• Prompt A:
For the text on trading through TradingView below, decide whether each statement agrees with it: (i) ProjectX-based firms have a native TradingView panel; (ii) on IBKR, the native TradingView panel is for manual trading only; (iii) PickMyTrade supports IBKR. Answer yes or no for each, and quote the words of the text that decide it.
• Prompt B:
Write what comes next in the text on trading brokers and prop firms through TradingView, not the listing, picking up after its final sentence.

Tradovate-hosted firms (legacy Topstep, Tradeify on Tradovate, MFFU on Tradovate) work via the Tradovate TradingView add-on for manual trading. ProjectX-based firms (TopstepX, new Apex, etc.) do not have a native TradingView panel. Forex prop firms (FTMO, FundedNext) typically run on TradeLocker or Match-Trader, neither of which has native TradingView integration. For Pine-driven automation across the prop ecosystem, PickMyTrade supports 27+ prop firms across all those backends, which is why it has become the default automation layer for funded futures and forex traders.
Can I trade Interactive Brokers from a TradingView chart?
Yes — IBKR has an official TradingView landing page and shows up in the broker panel for stocks, futures, forex, and options. Manual trading only via the native panel. For Pine-driven automation on IBKR, the path is webhook bridge — PickMyTrade and TradersPost both support IBKR. The IBKR API (TWS/Gateway) is famously complex to drive directly, which is the main reason most TradingView+IBKR automators use a hosted bridge instead of writing their own.

• Information given:
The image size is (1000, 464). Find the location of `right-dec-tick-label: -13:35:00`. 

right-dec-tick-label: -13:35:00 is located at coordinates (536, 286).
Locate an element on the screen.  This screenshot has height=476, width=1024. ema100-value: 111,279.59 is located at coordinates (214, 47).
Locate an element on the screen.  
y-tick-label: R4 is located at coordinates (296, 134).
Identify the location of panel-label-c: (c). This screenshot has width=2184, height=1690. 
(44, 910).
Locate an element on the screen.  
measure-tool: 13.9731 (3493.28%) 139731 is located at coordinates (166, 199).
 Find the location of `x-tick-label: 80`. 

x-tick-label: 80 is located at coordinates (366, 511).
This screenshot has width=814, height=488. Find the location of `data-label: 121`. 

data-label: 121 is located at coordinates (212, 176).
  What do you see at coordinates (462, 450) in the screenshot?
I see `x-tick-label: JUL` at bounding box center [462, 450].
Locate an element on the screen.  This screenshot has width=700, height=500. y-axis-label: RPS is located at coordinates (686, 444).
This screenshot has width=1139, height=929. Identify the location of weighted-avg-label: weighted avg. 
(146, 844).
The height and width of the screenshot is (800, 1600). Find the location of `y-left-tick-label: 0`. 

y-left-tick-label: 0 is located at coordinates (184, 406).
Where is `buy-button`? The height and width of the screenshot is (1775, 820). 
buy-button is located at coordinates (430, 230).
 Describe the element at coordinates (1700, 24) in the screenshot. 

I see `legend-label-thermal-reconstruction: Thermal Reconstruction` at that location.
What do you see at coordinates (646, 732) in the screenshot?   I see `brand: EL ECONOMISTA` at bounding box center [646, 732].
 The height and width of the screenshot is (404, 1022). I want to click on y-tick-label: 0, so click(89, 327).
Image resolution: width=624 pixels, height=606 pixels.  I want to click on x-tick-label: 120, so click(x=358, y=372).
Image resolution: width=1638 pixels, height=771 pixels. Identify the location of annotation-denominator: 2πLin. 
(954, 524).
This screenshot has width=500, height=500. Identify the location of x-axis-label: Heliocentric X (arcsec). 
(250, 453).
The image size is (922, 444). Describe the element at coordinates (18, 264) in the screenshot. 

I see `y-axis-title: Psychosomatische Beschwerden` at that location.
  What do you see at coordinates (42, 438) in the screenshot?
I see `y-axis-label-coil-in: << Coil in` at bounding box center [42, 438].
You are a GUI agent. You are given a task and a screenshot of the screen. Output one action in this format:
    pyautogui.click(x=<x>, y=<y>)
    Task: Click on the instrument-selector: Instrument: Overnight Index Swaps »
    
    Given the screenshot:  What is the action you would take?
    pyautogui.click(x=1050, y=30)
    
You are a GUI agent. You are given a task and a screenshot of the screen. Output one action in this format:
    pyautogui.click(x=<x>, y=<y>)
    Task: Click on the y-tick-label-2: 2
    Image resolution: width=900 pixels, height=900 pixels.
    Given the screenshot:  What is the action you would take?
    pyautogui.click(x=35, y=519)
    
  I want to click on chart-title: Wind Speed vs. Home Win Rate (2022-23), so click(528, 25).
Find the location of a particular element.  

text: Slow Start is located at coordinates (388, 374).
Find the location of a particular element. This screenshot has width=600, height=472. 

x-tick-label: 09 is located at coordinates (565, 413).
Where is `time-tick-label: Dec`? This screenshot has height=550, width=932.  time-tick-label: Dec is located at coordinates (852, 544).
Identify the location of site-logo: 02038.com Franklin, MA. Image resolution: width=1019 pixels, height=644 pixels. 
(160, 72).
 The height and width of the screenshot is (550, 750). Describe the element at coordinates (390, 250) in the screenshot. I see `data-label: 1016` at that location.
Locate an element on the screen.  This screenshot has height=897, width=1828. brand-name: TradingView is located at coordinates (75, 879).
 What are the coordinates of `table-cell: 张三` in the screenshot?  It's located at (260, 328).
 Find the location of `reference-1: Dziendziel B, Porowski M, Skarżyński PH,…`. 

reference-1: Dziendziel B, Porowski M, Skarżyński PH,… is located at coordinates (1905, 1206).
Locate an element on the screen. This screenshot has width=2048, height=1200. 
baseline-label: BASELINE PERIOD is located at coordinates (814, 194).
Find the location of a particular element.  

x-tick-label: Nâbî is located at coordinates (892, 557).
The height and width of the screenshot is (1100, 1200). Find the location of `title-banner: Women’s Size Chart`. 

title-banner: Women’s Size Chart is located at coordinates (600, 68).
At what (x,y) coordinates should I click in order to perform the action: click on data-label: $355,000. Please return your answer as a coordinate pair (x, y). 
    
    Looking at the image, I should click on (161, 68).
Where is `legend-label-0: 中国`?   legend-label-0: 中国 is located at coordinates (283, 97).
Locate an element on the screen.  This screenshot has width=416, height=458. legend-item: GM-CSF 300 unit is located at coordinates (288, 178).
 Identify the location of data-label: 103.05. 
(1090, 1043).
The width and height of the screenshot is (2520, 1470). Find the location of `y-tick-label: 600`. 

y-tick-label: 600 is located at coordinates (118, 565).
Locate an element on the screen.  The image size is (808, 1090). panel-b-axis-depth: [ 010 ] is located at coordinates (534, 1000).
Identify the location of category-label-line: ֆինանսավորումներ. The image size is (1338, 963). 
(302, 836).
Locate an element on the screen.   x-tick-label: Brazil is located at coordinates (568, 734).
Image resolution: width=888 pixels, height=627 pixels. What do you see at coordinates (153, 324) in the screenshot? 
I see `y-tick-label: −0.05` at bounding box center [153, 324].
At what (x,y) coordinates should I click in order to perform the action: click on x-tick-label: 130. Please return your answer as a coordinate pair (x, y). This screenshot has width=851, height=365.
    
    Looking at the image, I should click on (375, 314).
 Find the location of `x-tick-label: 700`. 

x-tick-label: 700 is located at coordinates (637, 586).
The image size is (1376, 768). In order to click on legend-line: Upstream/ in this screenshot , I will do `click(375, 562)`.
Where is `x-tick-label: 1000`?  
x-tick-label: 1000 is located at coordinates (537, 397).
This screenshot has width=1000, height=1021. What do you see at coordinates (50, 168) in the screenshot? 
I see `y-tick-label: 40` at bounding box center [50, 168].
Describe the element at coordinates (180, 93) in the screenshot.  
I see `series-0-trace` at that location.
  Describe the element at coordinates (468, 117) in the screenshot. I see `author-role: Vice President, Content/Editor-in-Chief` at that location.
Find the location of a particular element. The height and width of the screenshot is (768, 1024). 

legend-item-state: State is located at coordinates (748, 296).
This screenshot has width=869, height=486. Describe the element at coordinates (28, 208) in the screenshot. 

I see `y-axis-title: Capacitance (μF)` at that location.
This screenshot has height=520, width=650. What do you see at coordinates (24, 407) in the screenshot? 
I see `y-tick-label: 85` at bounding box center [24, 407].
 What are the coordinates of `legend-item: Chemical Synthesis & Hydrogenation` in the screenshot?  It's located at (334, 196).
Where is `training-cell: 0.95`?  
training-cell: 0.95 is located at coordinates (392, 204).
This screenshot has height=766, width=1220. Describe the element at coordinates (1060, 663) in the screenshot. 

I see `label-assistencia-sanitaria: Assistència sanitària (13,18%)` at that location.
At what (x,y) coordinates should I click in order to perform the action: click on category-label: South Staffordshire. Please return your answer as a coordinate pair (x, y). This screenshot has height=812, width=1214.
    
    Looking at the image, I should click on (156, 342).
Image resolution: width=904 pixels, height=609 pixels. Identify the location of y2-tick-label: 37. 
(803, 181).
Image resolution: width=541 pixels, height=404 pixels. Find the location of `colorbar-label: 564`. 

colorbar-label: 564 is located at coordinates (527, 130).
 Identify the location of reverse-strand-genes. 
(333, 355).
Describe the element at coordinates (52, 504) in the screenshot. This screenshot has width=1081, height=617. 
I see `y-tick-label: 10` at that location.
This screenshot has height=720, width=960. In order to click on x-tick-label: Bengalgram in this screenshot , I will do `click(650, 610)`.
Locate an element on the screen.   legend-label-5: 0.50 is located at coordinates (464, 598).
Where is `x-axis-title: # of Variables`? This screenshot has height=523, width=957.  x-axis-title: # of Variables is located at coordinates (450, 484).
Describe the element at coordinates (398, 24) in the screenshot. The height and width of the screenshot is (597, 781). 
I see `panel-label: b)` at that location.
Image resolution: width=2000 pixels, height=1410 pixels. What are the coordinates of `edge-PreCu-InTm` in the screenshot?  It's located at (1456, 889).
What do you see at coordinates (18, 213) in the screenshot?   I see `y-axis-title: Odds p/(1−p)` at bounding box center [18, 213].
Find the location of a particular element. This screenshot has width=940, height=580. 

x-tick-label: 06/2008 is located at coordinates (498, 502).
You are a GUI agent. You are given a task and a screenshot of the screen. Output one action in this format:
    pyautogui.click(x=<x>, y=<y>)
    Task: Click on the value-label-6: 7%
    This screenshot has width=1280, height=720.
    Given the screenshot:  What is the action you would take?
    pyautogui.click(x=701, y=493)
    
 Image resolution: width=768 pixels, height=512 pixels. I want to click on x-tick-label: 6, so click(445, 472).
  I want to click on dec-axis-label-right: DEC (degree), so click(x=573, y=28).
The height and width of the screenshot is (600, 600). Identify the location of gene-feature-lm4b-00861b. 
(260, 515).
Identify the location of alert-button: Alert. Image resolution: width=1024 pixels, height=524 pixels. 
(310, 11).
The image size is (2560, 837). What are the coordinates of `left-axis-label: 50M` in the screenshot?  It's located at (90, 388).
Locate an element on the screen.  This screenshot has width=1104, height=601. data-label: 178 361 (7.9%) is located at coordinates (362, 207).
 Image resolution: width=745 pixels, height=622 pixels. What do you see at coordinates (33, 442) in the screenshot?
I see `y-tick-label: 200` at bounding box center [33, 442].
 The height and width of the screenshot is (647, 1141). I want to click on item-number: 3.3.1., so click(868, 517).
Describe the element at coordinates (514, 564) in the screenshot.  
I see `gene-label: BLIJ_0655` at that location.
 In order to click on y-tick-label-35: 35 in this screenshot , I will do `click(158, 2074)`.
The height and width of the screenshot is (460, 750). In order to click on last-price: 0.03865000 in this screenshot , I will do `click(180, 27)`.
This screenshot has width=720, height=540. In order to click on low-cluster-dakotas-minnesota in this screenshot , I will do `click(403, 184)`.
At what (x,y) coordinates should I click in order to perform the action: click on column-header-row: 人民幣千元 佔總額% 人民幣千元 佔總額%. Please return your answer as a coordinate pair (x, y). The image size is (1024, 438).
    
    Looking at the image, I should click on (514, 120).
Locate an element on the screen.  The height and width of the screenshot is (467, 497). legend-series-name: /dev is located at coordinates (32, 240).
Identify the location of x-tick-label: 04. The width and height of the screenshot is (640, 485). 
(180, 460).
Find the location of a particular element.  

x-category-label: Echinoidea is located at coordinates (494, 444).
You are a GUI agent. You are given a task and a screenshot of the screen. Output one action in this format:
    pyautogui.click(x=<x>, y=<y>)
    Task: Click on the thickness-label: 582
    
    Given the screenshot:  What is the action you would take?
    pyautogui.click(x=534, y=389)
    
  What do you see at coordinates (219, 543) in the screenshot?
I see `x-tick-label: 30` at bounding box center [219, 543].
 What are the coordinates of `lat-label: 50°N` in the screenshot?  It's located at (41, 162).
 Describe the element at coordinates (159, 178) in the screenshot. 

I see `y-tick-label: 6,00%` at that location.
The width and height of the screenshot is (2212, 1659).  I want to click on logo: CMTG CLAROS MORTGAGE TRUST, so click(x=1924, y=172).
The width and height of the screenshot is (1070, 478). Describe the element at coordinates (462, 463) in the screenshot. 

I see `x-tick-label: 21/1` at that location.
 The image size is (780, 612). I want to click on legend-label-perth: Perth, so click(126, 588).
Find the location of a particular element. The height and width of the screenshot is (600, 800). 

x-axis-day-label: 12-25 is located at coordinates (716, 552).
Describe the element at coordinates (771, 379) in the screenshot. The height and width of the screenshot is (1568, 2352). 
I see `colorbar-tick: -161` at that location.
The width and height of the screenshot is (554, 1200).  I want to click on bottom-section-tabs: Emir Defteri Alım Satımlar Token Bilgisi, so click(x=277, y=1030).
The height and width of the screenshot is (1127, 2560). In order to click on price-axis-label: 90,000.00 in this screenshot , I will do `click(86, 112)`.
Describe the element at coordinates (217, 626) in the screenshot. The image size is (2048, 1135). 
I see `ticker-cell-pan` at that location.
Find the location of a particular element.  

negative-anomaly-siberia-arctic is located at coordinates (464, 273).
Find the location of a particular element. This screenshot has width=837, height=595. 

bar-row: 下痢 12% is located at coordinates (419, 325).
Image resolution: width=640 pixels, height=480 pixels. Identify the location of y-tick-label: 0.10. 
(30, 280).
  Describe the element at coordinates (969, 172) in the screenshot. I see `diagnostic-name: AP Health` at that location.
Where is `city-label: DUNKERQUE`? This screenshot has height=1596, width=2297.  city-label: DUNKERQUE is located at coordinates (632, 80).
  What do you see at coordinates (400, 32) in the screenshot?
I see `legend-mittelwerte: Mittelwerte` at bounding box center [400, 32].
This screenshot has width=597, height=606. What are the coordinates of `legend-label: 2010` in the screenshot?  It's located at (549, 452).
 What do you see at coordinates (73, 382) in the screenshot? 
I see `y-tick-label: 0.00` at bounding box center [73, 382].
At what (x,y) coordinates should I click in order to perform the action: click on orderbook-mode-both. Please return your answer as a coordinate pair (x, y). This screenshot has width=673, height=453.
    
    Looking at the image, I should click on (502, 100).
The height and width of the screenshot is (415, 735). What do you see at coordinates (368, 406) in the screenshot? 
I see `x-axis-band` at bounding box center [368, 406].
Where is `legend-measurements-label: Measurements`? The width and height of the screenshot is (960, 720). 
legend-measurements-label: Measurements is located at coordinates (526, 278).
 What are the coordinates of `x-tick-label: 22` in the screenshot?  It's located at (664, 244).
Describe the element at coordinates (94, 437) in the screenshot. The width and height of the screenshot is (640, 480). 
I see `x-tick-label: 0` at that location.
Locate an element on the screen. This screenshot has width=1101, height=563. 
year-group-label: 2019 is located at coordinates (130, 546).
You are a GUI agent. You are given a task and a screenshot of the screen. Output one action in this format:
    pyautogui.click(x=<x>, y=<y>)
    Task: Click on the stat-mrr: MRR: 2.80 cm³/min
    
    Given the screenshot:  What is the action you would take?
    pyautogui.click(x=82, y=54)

• Expected answer A:
(i) No: "ProjectX-based firms (TopstepX, new Apex, etc.) do not have a native TradingView panel."
(ii) Yes: "Manual trading only via the native panel."
(iii) Yes: "PickMyTrade and TradersPost both support IBKR."

• Expected answer B:
Does TradingView connect natively to Binance or Bybit?
Yes — both Binance (spot + futures) and Bybit (spot, USDT/USDC perps, inverse perps) appear in the TradingView broker panel for manual trading. For Pine-driven automation, crypto traders on r/algotrading still use webhook bridges; PickMyTrade supports both Binance and Bybit, though it is not the dominant lane in crypto (Alertatron and 3Commas have larger crypto-specific share). For futures/prop, PMT is the default; for crypto, evaluate against the alternatives.
Why doesn't TradingView support my broker?
Native integrations require a formal partnership: TradingView's REST API spec, legal agreements, regulatory clearance, and engineering work on both sides. Brokers come and go as those partnerships shift — FXCM has been availability-inconsistent in the US, Saxo's status changes by region, smaller regional brokers cycle on and off the list. TradingView lets you upvote requests but the queue moves slowly. A webhook bridge solves this in a single weekend because bridges are partnership-independent — they integrate with the broker's own API directly, not through TradingView.
Can I connect more than one broker to TradingView at the same time?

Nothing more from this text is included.